→ **ACTIVITY**
Every line from the one with "Task: Click the 管理者設定 button" to the one with "Given: Click the save", including those two, is to be copied exactly; all other lines of the entries below are left out.

____

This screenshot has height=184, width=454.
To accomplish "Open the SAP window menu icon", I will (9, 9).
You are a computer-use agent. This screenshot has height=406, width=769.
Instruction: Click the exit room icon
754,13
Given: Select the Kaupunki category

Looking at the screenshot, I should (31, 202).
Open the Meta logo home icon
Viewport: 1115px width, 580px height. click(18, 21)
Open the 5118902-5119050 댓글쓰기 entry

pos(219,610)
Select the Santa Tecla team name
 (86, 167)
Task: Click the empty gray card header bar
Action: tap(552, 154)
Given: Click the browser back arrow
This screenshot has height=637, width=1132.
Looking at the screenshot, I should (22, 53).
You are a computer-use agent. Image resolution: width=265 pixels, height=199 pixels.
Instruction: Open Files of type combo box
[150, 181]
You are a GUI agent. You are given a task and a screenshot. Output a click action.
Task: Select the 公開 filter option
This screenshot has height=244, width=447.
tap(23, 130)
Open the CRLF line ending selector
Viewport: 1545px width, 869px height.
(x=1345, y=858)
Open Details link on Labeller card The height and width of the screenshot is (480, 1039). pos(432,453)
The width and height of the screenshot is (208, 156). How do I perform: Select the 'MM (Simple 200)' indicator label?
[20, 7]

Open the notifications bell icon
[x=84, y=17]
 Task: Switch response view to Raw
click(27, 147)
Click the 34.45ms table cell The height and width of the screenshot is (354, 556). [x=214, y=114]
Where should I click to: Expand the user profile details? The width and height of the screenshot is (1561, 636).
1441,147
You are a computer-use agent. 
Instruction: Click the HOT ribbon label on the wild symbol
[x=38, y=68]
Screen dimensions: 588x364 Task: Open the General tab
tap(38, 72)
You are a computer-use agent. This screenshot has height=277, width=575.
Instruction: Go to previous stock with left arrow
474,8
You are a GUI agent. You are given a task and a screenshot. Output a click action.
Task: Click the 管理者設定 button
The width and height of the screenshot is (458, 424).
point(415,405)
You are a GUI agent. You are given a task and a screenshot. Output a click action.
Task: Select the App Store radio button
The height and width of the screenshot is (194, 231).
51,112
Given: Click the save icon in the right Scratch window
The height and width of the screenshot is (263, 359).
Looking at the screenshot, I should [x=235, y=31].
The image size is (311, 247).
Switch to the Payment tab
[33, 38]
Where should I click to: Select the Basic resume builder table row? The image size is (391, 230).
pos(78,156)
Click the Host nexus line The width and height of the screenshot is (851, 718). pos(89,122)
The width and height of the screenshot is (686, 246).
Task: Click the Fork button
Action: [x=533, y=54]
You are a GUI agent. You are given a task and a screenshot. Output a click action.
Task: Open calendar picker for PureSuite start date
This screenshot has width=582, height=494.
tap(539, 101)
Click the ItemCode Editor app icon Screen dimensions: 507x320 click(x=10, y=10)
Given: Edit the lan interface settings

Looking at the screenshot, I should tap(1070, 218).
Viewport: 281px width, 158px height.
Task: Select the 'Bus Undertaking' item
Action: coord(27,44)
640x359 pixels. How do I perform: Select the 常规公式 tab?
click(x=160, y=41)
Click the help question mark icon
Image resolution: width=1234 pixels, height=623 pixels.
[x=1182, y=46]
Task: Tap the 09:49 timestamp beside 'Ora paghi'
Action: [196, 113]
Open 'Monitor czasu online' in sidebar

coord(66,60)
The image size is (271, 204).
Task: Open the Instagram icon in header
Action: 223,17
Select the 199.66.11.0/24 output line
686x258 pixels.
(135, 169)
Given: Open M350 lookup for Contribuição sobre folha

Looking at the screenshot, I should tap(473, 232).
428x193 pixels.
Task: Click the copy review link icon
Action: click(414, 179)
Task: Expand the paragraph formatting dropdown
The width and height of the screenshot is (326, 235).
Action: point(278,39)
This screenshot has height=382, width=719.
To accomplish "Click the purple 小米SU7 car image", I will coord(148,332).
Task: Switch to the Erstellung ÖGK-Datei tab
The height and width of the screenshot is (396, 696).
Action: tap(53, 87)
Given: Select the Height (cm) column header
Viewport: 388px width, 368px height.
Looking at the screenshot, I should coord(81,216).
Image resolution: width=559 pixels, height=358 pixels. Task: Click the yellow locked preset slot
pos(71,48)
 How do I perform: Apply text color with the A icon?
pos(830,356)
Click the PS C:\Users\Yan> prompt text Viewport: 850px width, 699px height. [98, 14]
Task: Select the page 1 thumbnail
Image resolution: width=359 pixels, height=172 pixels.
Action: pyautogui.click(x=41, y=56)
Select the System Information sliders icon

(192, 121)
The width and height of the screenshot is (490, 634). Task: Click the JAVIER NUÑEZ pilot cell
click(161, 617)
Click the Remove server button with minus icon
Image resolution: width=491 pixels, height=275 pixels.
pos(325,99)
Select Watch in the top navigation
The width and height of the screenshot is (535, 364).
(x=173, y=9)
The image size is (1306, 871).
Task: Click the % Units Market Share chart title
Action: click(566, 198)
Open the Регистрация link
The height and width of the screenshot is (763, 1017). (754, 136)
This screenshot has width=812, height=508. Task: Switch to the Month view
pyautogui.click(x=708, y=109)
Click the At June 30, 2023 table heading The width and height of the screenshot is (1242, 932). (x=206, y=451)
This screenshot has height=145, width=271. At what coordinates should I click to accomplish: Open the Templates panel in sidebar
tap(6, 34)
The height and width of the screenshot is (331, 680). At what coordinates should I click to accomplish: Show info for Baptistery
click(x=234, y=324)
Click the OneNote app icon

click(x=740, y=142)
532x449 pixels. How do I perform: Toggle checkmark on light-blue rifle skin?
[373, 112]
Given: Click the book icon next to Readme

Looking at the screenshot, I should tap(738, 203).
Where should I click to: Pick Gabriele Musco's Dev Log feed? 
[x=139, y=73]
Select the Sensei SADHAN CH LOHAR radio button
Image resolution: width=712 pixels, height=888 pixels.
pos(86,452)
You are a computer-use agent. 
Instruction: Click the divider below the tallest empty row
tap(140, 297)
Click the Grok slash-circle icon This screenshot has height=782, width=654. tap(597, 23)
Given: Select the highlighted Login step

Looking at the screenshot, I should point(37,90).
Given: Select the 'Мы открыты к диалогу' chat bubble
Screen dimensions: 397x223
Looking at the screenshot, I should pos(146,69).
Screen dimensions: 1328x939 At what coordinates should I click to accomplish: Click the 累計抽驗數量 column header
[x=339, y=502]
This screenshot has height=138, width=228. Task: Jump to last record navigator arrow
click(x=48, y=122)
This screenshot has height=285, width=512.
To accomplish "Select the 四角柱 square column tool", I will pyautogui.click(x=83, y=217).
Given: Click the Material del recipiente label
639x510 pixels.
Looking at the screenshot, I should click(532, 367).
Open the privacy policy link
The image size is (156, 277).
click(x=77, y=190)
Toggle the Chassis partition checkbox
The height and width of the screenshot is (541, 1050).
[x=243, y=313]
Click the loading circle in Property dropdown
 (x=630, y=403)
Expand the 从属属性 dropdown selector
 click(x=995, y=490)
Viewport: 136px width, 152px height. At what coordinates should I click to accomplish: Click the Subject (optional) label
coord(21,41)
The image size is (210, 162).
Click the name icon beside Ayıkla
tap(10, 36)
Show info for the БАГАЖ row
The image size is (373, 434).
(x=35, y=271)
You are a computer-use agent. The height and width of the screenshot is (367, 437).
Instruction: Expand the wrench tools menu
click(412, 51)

____

→ **WRITTEN ANSWER**
Task: Click the 管理者設定 button
The width and height of the screenshot is (458, 424).
point(415,405)
You are a GUI agent. You are given a task and a screenshot. Output a click action.
Task: Select the App Store radio button
The height and width of the screenshot is (194, 231).
51,112
Given: Click the save icon in the right Scratch window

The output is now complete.